High strength low alloy steels are characterised by predominantly ferritic microstructures, strengthened by grain boundary and precipitation strengthening. Both of these strengthening mechanisms traditionally arise from the niobium addition. Increasing the niobium addition would theoretically increase strength. However, increasing niobium content above ~ 0.04 wt.% is not recommended in industrial practice due to narrowing of the annealing process window. Two novel grades exhibiting different additions of titanium and vanadium in place of the traditional niobium addition were investigated.

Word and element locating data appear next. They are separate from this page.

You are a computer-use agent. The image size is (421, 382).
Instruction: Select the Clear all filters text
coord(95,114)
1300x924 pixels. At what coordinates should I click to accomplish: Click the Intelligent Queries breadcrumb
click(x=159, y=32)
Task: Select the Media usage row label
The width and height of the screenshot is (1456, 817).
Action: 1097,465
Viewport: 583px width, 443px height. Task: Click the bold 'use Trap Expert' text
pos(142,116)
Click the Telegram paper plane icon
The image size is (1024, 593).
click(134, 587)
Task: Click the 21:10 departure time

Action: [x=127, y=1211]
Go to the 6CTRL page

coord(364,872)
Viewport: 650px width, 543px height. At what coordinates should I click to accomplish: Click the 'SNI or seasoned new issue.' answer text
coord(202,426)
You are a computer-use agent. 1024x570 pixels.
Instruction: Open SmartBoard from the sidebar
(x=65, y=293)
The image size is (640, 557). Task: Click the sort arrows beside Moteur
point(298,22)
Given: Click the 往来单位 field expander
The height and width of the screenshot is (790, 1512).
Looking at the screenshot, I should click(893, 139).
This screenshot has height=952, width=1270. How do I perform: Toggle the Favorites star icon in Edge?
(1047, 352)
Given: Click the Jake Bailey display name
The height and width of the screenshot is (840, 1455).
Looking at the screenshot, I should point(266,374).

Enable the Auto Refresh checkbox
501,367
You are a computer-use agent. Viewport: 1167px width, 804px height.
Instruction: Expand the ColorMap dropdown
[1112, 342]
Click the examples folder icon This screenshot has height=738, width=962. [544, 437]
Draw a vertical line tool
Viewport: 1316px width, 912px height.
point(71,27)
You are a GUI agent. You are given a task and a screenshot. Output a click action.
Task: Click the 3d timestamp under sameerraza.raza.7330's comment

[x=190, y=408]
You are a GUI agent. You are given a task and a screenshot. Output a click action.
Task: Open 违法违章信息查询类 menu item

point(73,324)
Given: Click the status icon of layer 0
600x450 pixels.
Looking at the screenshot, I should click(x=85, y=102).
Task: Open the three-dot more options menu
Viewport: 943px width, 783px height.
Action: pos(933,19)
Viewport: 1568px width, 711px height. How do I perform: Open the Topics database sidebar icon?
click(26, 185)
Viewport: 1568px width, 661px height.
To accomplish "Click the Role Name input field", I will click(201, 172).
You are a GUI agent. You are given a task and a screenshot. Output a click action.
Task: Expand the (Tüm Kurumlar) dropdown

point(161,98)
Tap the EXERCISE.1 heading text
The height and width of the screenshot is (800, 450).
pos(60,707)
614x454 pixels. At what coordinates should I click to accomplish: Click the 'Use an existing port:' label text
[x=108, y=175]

Sensitivity to annealing linespeed and soak temperature was investigated to conclude whether a practically achievable process window exists and moreover, to conclude whether proof strength in excess of 420 MPa could be achieved while satisfying the maximum ultimate tensile strength and minimum total elongation specifications of CEN Grade HC420LA under European Standard EN 10268:2006. One of the two novel grades, exhibiting higher manganese and vanadium contents, met the minimum proof strength target, while almost satisfying the maximum ultimate tensile strength and minimum total elongation specifications. However, the annealed microstructure was found to be partially recrystallised, which is not recommended in industrial practice. Moreover, sensitivity to annealing linespeed and soak temperature was considered too great to obtain a practically achievable process window.